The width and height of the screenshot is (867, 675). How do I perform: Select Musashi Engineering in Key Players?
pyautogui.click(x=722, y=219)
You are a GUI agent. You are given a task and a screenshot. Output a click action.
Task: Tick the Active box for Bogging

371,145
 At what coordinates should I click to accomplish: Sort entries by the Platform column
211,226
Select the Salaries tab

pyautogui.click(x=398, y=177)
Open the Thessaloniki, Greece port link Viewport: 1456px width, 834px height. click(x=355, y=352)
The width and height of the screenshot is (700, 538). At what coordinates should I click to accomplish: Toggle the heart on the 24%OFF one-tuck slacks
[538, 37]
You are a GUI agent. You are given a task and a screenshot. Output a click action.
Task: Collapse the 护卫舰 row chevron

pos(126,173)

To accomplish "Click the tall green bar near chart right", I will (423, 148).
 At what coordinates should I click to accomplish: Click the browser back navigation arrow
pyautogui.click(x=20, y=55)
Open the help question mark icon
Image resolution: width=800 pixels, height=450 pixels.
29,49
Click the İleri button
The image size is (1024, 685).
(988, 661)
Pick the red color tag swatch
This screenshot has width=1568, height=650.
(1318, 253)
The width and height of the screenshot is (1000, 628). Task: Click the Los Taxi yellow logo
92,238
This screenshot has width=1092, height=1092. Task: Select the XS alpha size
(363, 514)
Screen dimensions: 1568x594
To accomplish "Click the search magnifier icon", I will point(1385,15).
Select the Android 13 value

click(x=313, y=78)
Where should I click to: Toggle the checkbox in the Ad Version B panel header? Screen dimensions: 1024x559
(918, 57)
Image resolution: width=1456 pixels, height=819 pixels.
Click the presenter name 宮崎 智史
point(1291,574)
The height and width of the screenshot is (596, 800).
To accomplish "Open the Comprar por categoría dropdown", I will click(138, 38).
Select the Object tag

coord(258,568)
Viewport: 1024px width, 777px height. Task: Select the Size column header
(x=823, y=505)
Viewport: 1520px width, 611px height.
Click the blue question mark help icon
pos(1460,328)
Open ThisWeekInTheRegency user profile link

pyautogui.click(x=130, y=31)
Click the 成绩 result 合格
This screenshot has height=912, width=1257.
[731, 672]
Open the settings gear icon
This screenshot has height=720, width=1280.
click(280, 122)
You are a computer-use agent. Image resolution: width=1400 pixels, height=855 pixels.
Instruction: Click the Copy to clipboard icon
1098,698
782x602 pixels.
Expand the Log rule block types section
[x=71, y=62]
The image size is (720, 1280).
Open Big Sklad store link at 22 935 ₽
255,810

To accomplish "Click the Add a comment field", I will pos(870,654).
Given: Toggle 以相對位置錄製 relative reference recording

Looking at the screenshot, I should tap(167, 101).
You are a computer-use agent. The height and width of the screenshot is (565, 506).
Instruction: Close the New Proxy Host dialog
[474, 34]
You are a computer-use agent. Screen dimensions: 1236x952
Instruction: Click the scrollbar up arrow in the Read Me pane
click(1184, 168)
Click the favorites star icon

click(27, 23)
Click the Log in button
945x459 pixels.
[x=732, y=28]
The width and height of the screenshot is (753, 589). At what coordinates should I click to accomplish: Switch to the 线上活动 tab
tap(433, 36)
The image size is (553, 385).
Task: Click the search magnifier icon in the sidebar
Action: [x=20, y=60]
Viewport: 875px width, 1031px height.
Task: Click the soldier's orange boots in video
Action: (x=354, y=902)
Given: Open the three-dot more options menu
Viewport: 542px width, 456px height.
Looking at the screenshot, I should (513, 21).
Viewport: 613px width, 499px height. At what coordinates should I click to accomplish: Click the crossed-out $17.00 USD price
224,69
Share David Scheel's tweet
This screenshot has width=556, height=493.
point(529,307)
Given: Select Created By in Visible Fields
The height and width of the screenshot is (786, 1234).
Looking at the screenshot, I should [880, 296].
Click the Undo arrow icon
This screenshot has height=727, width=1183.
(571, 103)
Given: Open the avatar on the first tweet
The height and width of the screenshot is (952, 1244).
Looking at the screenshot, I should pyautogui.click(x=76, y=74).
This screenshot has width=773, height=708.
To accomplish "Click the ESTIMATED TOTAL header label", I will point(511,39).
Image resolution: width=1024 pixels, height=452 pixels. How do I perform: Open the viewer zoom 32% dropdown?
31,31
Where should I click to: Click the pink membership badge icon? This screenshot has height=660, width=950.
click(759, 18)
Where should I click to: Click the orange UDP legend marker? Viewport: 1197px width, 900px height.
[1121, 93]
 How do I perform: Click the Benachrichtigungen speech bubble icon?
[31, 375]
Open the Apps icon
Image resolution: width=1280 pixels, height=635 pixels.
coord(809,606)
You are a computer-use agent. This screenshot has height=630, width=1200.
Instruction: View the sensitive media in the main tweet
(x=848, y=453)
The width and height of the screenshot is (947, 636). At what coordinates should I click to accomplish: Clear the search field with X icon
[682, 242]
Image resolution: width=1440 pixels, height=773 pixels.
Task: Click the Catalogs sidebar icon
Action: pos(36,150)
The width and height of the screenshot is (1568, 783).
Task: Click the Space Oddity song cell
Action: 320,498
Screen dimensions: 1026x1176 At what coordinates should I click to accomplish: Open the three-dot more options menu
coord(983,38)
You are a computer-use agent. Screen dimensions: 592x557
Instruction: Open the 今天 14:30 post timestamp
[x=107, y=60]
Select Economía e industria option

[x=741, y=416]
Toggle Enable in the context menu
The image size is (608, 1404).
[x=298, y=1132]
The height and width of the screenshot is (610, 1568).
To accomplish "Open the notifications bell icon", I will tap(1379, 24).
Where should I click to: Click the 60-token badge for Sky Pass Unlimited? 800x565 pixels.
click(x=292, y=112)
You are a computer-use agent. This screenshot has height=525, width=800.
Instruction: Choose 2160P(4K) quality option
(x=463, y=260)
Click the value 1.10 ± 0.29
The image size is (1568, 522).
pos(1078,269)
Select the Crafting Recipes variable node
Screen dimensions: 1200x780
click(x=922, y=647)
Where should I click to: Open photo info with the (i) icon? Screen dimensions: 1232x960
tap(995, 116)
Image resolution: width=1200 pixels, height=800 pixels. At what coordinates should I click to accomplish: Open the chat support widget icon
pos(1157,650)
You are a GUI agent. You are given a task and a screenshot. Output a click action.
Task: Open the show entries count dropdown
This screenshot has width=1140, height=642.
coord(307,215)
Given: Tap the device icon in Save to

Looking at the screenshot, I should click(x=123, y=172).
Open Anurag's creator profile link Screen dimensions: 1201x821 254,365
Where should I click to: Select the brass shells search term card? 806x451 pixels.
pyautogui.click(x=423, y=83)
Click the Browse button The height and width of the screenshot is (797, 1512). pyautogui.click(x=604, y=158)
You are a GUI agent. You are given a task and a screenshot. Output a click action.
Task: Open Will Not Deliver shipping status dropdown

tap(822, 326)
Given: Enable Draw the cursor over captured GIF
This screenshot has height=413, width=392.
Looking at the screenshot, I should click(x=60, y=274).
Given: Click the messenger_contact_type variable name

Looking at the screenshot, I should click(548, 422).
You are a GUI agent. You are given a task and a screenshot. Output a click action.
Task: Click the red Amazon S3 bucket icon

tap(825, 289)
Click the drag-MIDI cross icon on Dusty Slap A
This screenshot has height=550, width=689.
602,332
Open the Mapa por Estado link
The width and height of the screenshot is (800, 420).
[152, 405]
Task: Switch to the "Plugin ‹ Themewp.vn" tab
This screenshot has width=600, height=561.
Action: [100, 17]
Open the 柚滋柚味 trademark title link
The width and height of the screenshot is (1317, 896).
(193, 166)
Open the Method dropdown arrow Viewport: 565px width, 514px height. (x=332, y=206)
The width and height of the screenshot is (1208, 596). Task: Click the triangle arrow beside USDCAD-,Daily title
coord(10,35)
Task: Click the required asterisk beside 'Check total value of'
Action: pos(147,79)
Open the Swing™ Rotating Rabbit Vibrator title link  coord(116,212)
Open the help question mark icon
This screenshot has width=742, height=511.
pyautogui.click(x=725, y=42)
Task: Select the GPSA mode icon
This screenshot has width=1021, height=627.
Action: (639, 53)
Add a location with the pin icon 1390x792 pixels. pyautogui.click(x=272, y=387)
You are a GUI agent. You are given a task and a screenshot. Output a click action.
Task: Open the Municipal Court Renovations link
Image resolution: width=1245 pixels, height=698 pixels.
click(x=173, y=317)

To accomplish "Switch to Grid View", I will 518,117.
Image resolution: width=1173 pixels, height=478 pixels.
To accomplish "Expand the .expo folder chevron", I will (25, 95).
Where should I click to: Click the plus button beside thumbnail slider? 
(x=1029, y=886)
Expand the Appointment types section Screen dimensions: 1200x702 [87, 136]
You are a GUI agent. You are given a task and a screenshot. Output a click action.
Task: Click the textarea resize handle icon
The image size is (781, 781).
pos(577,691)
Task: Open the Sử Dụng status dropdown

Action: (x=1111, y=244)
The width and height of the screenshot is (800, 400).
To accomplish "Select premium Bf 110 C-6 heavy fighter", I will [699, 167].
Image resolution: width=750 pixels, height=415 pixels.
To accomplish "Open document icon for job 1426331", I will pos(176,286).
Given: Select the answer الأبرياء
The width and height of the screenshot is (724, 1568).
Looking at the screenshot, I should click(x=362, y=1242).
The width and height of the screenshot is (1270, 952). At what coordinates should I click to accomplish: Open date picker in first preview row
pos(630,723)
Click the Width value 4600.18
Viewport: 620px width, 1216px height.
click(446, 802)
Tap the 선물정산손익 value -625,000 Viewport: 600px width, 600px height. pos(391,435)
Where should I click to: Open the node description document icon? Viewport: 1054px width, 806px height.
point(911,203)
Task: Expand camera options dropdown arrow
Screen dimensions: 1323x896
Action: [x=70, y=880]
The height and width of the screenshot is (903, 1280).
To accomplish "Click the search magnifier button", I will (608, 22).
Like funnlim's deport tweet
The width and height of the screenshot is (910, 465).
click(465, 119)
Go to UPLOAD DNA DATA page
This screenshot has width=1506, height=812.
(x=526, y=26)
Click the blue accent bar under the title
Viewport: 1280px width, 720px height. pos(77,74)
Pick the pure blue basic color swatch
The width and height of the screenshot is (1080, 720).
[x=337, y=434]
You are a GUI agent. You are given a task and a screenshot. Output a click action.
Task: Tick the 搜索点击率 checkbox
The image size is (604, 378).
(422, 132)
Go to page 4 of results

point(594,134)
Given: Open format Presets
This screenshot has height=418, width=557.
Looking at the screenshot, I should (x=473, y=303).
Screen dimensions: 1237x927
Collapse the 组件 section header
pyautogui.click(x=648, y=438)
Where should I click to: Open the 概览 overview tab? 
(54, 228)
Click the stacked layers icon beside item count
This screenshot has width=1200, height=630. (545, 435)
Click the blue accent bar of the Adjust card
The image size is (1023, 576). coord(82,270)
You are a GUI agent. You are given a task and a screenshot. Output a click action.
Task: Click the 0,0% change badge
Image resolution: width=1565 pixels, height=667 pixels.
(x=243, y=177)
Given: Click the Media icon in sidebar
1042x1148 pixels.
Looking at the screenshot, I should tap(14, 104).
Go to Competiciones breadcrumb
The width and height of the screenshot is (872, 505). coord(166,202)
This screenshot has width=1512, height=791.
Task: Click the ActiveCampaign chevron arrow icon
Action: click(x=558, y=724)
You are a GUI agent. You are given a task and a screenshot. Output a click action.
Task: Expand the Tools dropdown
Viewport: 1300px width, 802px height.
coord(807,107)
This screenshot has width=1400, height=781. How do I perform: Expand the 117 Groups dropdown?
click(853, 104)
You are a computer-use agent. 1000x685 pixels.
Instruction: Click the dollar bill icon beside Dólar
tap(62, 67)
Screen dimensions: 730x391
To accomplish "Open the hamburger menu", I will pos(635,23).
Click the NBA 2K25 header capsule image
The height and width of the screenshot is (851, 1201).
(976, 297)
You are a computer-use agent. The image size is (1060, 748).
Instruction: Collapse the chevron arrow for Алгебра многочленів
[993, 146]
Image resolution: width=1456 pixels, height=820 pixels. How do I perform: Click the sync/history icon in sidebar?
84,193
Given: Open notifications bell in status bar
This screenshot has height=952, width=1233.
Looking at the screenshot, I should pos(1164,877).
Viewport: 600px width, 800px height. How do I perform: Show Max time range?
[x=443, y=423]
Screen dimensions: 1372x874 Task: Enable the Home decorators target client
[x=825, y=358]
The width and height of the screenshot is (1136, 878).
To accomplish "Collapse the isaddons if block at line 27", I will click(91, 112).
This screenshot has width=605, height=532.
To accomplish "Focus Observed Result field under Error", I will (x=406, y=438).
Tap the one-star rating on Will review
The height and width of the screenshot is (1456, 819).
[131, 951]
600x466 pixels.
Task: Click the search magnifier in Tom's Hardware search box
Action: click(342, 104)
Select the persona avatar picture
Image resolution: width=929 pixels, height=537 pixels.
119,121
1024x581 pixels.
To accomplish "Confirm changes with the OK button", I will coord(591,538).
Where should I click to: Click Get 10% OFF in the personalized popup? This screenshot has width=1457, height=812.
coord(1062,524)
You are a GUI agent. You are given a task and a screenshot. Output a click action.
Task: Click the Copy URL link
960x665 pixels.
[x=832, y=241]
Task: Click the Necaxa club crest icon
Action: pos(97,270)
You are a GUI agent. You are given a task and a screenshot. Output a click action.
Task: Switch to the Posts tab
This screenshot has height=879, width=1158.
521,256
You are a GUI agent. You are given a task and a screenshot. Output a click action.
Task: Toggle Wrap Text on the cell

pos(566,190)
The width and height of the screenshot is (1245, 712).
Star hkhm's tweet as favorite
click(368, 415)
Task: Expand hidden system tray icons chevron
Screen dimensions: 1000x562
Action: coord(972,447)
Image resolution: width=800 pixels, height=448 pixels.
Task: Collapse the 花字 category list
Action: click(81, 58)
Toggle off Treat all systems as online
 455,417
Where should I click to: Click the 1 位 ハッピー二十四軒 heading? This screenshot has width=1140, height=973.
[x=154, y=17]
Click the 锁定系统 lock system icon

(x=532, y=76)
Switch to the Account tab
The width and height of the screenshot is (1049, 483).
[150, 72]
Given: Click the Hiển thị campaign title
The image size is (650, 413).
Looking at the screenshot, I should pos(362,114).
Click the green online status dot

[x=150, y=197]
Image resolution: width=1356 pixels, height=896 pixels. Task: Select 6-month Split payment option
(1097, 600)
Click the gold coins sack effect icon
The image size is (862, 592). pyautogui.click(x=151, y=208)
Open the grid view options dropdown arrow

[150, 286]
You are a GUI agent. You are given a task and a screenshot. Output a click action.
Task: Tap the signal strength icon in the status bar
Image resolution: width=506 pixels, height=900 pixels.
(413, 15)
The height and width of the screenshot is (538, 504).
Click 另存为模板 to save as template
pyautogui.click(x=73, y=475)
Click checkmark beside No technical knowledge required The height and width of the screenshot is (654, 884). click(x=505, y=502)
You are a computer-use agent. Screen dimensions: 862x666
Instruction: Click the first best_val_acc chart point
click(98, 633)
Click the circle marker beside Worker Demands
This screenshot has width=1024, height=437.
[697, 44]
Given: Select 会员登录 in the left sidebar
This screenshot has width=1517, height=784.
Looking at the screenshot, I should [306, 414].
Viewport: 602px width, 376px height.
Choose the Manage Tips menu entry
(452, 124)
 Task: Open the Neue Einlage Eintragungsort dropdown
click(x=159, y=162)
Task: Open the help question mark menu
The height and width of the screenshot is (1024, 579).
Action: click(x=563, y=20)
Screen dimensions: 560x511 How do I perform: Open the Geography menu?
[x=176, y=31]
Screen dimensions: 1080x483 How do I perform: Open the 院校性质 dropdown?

━━━━━━━━━━━━━━━━

▶ _Exercise description_: From the listing above, pick out every line containing "swatch".

▶ _Solution to this exercise_:
Pick the red color tag swatch
Pick the pure blue basic color swatch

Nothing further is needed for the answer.